Après quatre mois d’arrêt, suite à la dissolution de l’Assemblée nationale, la commission d’enquête parlementaire sur les manquements des politiques publiques de protection de l’enfance a repris ses travaux. La rapporteure de la commission, la députée PS du Val-de-Marne Isabelle Santiago, avait en effet affirmé en octobre sa volonté de publier des conclusions dans six mois “pour produire un électrochoc et mettre l’État et les collectivités face à leurs responsabilités”.
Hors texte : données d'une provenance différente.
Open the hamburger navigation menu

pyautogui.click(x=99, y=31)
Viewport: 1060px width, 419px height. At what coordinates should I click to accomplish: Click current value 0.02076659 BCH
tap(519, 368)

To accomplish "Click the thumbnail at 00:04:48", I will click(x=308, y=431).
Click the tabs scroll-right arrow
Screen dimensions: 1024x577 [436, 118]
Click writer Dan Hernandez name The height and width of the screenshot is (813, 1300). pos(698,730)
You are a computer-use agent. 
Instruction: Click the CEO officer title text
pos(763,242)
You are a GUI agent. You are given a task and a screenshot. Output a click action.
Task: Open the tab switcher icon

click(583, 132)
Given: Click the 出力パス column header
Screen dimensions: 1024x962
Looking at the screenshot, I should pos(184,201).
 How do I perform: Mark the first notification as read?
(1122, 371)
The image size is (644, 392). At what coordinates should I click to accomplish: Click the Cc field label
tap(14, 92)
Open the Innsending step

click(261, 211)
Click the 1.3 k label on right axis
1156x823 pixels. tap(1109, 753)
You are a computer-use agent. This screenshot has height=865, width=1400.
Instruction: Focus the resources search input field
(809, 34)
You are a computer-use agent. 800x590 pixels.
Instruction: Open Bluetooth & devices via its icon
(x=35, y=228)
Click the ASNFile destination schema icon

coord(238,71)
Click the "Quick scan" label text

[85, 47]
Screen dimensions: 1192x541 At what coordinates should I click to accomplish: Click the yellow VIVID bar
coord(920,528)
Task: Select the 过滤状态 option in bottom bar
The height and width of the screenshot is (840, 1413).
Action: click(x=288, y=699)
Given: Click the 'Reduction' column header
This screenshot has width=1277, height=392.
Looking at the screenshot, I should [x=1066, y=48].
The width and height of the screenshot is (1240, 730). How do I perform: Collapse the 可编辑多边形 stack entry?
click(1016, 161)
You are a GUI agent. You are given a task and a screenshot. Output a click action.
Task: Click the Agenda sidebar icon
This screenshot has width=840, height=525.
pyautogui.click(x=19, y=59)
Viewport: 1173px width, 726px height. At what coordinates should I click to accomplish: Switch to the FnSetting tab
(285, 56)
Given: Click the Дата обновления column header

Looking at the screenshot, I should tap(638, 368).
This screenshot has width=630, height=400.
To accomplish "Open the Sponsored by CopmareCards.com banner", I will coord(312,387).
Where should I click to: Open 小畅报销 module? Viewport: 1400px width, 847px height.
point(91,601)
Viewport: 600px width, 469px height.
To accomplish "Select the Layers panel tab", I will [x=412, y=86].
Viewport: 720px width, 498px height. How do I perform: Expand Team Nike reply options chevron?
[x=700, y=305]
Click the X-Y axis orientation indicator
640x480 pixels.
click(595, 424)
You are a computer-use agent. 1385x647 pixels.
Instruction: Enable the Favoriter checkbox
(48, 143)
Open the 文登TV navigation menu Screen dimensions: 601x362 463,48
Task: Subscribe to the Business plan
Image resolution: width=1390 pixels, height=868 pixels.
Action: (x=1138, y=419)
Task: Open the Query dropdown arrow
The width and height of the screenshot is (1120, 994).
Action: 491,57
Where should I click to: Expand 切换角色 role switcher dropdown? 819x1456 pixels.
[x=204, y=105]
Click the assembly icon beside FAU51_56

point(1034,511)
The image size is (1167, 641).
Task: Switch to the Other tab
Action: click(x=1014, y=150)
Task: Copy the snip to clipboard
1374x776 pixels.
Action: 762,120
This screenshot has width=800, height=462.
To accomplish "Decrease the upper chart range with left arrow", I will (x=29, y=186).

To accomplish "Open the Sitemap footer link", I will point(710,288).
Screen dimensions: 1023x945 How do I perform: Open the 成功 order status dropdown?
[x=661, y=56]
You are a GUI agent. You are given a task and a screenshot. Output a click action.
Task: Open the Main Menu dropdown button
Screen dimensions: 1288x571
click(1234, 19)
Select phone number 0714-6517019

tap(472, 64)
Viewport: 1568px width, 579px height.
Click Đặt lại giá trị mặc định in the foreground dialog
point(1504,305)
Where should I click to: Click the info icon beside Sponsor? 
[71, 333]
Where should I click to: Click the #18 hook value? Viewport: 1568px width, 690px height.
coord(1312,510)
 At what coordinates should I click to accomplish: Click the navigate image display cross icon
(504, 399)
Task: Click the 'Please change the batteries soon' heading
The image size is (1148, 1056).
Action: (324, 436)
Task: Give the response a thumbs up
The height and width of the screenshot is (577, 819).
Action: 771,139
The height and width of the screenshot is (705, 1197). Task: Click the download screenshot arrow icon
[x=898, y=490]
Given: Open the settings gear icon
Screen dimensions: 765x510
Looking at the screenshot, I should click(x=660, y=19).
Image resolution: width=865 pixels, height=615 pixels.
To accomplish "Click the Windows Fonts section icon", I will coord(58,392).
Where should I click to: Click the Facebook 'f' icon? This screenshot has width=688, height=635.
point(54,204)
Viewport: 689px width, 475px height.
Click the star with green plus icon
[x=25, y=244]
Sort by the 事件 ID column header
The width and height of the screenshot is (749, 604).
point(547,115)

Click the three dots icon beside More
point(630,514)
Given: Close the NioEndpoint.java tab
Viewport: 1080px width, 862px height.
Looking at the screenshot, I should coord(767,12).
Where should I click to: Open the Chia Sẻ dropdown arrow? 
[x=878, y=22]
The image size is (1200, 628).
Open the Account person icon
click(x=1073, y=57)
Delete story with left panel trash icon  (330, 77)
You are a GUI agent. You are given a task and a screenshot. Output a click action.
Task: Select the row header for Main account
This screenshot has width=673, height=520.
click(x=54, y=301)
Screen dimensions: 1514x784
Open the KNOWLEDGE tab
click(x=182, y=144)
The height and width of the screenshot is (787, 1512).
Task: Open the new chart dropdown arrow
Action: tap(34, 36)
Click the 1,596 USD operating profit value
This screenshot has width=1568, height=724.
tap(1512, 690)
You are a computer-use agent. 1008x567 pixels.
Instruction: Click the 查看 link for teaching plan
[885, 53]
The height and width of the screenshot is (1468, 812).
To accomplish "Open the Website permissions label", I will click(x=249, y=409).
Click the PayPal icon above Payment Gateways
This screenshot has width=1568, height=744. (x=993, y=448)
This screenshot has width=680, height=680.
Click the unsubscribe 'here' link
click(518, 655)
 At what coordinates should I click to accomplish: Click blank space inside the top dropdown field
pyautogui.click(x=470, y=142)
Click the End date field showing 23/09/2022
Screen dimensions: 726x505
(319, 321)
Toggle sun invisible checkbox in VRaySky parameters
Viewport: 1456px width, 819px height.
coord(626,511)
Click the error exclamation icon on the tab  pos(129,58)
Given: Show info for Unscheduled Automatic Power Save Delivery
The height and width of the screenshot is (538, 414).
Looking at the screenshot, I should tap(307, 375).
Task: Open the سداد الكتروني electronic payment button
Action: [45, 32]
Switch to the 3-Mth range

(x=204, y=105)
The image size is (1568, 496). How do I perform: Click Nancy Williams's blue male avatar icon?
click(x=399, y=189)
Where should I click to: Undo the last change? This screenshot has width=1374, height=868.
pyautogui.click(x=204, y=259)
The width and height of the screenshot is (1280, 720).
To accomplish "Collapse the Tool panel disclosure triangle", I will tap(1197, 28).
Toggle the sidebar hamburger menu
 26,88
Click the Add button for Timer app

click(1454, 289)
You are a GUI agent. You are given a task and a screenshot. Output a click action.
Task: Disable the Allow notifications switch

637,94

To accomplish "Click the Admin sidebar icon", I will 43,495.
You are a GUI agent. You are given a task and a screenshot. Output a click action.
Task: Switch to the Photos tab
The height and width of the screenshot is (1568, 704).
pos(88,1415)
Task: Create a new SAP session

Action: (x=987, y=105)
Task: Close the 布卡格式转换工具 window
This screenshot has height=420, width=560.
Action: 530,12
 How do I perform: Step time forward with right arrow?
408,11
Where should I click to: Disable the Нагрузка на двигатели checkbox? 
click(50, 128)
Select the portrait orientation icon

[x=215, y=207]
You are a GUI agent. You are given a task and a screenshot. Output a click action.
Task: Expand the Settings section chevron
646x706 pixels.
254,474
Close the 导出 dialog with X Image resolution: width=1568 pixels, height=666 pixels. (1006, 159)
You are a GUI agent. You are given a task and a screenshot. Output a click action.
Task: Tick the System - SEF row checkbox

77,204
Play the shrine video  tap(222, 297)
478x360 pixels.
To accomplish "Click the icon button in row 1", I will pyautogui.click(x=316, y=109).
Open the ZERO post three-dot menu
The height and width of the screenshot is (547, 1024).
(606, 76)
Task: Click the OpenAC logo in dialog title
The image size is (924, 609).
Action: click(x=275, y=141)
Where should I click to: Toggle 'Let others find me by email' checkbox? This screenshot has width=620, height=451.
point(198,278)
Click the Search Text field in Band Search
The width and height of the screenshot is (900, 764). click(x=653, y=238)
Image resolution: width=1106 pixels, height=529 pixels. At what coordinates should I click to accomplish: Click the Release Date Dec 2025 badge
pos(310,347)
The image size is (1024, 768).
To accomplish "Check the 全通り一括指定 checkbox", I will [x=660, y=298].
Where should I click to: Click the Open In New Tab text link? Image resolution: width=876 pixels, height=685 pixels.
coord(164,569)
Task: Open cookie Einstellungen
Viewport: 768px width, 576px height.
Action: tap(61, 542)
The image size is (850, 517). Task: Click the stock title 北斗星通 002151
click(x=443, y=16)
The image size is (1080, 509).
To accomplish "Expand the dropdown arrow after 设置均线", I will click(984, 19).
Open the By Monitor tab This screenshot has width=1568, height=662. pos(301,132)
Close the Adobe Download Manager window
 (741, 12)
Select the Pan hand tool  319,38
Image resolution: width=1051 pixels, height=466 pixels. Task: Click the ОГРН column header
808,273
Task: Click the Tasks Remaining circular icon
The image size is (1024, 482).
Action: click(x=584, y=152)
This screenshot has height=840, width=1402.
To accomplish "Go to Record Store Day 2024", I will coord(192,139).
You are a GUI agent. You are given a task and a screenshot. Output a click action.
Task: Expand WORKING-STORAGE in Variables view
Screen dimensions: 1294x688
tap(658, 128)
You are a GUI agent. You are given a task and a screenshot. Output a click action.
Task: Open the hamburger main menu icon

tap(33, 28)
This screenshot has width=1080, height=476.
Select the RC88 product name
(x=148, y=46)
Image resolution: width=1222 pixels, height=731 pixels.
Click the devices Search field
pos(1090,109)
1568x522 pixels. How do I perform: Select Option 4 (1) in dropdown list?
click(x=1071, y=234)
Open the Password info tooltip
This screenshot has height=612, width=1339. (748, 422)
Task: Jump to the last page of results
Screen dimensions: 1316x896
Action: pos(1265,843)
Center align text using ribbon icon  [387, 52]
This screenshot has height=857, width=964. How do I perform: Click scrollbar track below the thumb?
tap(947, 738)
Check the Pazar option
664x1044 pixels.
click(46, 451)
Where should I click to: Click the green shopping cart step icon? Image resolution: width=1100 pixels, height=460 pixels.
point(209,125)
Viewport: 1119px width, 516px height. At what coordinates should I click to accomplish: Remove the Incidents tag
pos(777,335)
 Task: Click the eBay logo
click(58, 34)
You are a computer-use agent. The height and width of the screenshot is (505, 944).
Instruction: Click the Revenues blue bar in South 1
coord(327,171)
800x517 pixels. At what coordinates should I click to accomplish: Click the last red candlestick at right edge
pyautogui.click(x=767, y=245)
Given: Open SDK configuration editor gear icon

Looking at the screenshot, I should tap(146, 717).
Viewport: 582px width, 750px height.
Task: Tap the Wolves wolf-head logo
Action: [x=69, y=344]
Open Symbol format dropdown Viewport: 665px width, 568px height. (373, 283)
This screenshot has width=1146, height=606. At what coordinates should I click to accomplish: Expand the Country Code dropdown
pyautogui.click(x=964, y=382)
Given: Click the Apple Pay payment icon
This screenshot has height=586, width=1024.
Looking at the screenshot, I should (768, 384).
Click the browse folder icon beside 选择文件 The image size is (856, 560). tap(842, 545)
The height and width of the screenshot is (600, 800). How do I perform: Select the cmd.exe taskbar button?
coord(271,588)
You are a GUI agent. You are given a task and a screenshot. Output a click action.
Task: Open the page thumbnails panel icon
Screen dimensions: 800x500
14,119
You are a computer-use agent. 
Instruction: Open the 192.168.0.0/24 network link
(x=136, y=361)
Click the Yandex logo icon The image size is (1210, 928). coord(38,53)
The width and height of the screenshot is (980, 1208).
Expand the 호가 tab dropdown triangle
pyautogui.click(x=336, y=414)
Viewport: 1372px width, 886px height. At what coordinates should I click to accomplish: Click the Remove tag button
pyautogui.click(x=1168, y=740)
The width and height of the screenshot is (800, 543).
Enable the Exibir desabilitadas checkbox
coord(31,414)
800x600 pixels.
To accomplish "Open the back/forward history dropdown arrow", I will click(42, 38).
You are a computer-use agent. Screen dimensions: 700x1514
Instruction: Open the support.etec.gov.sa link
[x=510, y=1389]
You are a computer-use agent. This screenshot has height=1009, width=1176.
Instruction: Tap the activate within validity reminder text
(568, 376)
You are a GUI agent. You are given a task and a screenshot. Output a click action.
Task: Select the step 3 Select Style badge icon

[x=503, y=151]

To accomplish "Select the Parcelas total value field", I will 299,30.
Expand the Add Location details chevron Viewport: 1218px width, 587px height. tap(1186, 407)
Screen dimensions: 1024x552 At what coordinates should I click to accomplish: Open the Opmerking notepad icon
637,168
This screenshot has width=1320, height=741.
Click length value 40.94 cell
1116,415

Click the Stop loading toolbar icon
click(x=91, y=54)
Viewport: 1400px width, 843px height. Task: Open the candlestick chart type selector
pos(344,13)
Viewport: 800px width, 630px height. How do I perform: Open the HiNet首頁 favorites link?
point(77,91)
Une quinzaine de députés ont ainsi auditionné mercredi 13 novembre Gaëlle Le Dins, militante Quart Monde de Bretagne, Céline Truong, volontaire permanente et responsable de l’équipe nationale Petite enfance et famille, et Isabelle Toulemonde, alliée et responsable de l’équipe nationale Droits de l’homme et justice. Passant après des professionnels de la protection de l’enfance, des enfants placés ou encore des institutionnels, comme la Défenseure des droits, elles ont choisi “d’apporter au tableau des dysfonctionnements de l’institution ceux qui sont vécus côté parents, dont la dénonciation est possible et nécessaire sans perdre de vue l’intérêt supérieur des enfants, au contraire”, a affirmé, en introduction, Céline Truong.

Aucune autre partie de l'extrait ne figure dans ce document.